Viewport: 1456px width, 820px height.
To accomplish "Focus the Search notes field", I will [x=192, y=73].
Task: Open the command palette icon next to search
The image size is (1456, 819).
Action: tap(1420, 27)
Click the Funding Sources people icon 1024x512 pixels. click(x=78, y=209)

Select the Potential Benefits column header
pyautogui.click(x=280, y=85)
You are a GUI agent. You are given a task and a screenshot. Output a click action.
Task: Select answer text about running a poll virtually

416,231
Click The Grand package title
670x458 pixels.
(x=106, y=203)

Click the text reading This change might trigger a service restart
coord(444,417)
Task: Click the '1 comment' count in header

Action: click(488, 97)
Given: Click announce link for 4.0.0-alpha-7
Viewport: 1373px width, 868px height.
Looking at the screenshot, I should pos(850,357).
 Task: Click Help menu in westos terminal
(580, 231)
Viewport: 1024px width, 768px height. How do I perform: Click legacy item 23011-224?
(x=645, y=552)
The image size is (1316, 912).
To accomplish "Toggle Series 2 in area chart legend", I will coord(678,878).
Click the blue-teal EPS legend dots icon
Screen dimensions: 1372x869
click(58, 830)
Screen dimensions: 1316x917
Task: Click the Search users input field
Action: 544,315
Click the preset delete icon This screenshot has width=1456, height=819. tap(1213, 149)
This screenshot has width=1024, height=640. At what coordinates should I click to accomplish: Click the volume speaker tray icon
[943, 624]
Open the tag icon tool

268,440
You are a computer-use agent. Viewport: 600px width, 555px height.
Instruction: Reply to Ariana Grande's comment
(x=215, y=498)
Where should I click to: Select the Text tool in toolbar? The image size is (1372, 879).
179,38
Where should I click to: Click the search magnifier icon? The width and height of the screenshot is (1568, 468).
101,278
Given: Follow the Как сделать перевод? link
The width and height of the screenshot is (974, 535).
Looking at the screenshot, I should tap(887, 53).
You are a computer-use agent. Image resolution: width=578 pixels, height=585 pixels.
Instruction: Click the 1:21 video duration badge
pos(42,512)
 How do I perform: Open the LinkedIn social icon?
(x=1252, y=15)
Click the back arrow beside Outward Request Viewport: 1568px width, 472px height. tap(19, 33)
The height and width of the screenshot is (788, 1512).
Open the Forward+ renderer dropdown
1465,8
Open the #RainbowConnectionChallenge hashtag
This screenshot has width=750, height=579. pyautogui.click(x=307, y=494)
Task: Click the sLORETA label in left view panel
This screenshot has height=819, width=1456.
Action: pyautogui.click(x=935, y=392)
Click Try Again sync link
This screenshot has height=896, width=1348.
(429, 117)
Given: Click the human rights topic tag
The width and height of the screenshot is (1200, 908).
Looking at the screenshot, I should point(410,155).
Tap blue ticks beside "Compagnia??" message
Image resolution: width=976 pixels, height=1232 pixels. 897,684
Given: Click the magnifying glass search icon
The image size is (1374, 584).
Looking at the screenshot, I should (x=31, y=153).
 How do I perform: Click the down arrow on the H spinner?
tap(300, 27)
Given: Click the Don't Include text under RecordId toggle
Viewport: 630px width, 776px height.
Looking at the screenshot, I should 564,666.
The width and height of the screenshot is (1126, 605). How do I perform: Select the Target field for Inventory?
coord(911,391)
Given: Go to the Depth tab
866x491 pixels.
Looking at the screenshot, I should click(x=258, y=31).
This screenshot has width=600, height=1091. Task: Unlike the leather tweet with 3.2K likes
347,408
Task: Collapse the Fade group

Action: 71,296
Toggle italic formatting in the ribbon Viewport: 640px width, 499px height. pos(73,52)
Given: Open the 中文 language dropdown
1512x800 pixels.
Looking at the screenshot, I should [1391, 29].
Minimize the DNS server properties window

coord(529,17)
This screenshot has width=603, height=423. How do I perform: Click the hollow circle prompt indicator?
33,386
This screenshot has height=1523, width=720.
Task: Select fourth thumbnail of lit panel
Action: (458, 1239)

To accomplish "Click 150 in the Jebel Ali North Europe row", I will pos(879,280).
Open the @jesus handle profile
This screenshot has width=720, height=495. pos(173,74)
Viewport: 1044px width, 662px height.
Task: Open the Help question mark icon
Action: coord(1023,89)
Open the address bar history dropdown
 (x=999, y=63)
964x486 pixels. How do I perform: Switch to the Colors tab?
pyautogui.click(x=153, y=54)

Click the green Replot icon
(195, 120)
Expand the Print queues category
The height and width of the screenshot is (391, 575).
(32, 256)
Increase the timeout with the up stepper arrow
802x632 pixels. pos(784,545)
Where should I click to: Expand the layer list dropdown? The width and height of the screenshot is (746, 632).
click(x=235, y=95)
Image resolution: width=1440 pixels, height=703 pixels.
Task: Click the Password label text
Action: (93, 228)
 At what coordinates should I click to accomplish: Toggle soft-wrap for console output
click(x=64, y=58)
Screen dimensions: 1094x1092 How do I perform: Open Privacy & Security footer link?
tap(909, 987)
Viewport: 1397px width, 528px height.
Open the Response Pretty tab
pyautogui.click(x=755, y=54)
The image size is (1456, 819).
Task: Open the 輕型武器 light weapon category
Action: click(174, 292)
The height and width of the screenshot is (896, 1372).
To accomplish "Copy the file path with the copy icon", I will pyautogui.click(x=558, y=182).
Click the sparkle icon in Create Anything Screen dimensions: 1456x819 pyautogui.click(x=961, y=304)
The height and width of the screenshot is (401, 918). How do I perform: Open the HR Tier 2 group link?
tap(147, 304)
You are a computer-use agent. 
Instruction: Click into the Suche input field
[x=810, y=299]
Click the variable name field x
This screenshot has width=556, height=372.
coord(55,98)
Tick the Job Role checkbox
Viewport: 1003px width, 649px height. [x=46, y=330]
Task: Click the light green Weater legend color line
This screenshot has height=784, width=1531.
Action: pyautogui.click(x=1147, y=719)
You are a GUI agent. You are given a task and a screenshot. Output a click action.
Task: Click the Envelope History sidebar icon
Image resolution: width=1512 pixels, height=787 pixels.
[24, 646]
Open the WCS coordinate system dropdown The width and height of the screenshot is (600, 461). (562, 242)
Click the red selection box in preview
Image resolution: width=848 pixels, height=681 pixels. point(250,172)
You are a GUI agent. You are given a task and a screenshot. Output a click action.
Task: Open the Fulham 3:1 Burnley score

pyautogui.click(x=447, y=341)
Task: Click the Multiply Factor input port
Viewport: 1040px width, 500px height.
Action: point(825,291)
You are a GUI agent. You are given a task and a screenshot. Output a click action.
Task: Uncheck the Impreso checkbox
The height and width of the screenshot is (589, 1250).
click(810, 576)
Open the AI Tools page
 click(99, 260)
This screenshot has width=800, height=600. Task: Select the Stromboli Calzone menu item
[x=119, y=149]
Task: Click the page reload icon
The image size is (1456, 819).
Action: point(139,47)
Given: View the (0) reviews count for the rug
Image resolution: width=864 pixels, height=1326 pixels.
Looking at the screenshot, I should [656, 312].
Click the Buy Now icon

==================================================

**Challenge**
Revise the entries above so that every "GUI agent" becomes "interface agent", with nothing else changed.

**Response below**
Viewport: 1456px width, 820px height.
To accomplish "Focus the Search notes field", I will [x=192, y=73].
Task: Open the command palette icon next to search
The image size is (1456, 819).
Action: tap(1420, 27)
Click the Funding Sources people icon 1024x512 pixels. click(x=78, y=209)

Select the Potential Benefits column header
pyautogui.click(x=280, y=85)
You are a interface agent. You are given a task and a screenshot. Output a click action.
Task: Select answer text about running a poll virtually

416,231
Click The Grand package title
670x458 pixels.
(x=106, y=203)

Click the text reading This change might trigger a service restart
coord(444,417)
Task: Click the '1 comment' count in header

Action: click(488, 97)
Given: Click announce link for 4.0.0-alpha-7
Viewport: 1373px width, 868px height.
Looking at the screenshot, I should pos(850,357).
 Task: Click Help menu in westos terminal
(580, 231)
Viewport: 1024px width, 768px height. How do I perform: Click legacy item 23011-224?
(x=645, y=552)
The image size is (1316, 912).
To accomplish "Toggle Series 2 in area chart legend", I will coord(678,878).
Click the blue-teal EPS legend dots icon
Screen dimensions: 1372x869
click(58, 830)
Screen dimensions: 1316x917
Task: Click the Search users input field
Action: 544,315
Click the preset delete icon This screenshot has width=1456, height=819. tap(1213, 149)
This screenshot has width=1024, height=640. At what coordinates should I click to accomplish: Click the volume speaker tray icon
[943, 624]
Open the tag icon tool

268,440
You are a computer-use agent. Viewport: 600px width, 555px height.
Instruction: Reply to Ariana Grande's comment
(x=215, y=498)
Where should I click to: Select the Text tool in toolbar? The image size is (1372, 879).
179,38
Where should I click to: Click the search magnifier icon? The width and height of the screenshot is (1568, 468).
101,278
Given: Follow the Как сделать перевод? link
The width and height of the screenshot is (974, 535).
Looking at the screenshot, I should tap(887, 53).
You are a computer-use agent. Image resolution: width=578 pixels, height=585 pixels.
Instruction: Click the 1:21 video duration badge
pos(42,512)
 How do I perform: Open the LinkedIn social icon?
(x=1252, y=15)
Click the back arrow beside Outward Request Viewport: 1568px width, 472px height. tap(19, 33)
The height and width of the screenshot is (788, 1512).
Open the Forward+ renderer dropdown
1465,8
Open the #RainbowConnectionChallenge hashtag
This screenshot has width=750, height=579. pyautogui.click(x=307, y=494)
Task: Click the sLORETA label in left view panel
This screenshot has height=819, width=1456.
Action: pyautogui.click(x=935, y=392)
Click Try Again sync link
This screenshot has height=896, width=1348.
(429, 117)
Given: Click the human rights topic tag
The width and height of the screenshot is (1200, 908).
Looking at the screenshot, I should point(410,155).
Tap blue ticks beside "Compagnia??" message
Image resolution: width=976 pixels, height=1232 pixels. 897,684
Given: Click the magnifying glass search icon
The image size is (1374, 584).
Looking at the screenshot, I should (x=31, y=153).
 How do I perform: Click the down arrow on the H spinner?
tap(300, 27)
Given: Click the Don't Include text under RecordId toggle
Viewport: 630px width, 776px height.
Looking at the screenshot, I should 564,666.
The width and height of the screenshot is (1126, 605). How do I perform: Select the Target field for Inventory?
coord(911,391)
Given: Go to the Depth tab
866x491 pixels.
Looking at the screenshot, I should click(x=258, y=31).
This screenshot has width=600, height=1091. Task: Unlike the leather tweet with 3.2K likes
347,408
Task: Collapse the Fade group

Action: 71,296
Toggle italic formatting in the ribbon Viewport: 640px width, 499px height. pos(73,52)
Given: Open the 中文 language dropdown
1512x800 pixels.
Looking at the screenshot, I should [1391, 29].
Minimize the DNS server properties window

coord(529,17)
This screenshot has width=603, height=423. How do I perform: Click the hollow circle prompt indicator?
33,386
This screenshot has height=1523, width=720.
Task: Select fourth thumbnail of lit panel
Action: (458, 1239)

To accomplish "Click 150 in the Jebel Ali North Europe row", I will pos(879,280).
Open the @jesus handle profile
This screenshot has width=720, height=495. pos(173,74)
Viewport: 1044px width, 662px height.
Task: Open the Help question mark icon
Action: coord(1023,89)
Open the address bar history dropdown
 (x=999, y=63)
964x486 pixels. How do I perform: Switch to the Colors tab?
pyautogui.click(x=153, y=54)

Click the green Replot icon
(195, 120)
Expand the Print queues category
The height and width of the screenshot is (391, 575).
(32, 256)
Increase the timeout with the up stepper arrow
802x632 pixels. pos(784,545)
Where should I click to: Expand the layer list dropdown? The width and height of the screenshot is (746, 632).
click(x=235, y=95)
Image resolution: width=1440 pixels, height=703 pixels.
Task: Click the Password label text
Action: (93, 228)
 At what coordinates should I click to accomplish: Toggle soft-wrap for console output
click(x=64, y=58)
Screen dimensions: 1094x1092 How do I perform: Open Privacy & Security footer link?
tap(909, 987)
Viewport: 1397px width, 528px height.
Open the Response Pretty tab
pyautogui.click(x=755, y=54)
The image size is (1456, 819).
Task: Open the 輕型武器 light weapon category
Action: click(174, 292)
The height and width of the screenshot is (896, 1372).
To accomplish "Copy the file path with the copy icon", I will pyautogui.click(x=558, y=182).
Click the sparkle icon in Create Anything Screen dimensions: 1456x819 pyautogui.click(x=961, y=304)
The height and width of the screenshot is (401, 918). How do I perform: Open the HR Tier 2 group link?
tap(147, 304)
You are a computer-use agent. 
Instruction: Click into the Suche input field
[x=810, y=299]
Click the variable name field x
This screenshot has width=556, height=372.
coord(55,98)
Tick the Job Role checkbox
Viewport: 1003px width, 649px height. [x=46, y=330]
Task: Click the light green Weater legend color line
This screenshot has height=784, width=1531.
Action: pyautogui.click(x=1147, y=719)
You are a interface agent. You are given a task and a screenshot. Output a click action.
Task: Click the Envelope History sidebar icon
Image resolution: width=1512 pixels, height=787 pixels.
[24, 646]
Open the WCS coordinate system dropdown The width and height of the screenshot is (600, 461). (562, 242)
Click the red selection box in preview
Image resolution: width=848 pixels, height=681 pixels. point(250,172)
You are a interface agent. You are given a task and a screenshot. Output a click action.
Task: Open the Fulham 3:1 Burnley score

pyautogui.click(x=447, y=341)
Task: Click the Multiply Factor input port
Viewport: 1040px width, 500px height.
Action: point(825,291)
You are a interface agent. You are given a task and a screenshot. Output a click action.
Task: Uncheck the Impreso checkbox
The height and width of the screenshot is (589, 1250).
click(810, 576)
Open the AI Tools page
 click(99, 260)
This screenshot has width=800, height=600. Task: Select the Stromboli Calzone menu item
[x=119, y=149]
Task: Click the page reload icon
The image size is (1456, 819).
Action: point(139,47)
Given: View the (0) reviews count for the rug
Image resolution: width=864 pixels, height=1326 pixels.
Looking at the screenshot, I should [656, 312].
Click the Buy Now icon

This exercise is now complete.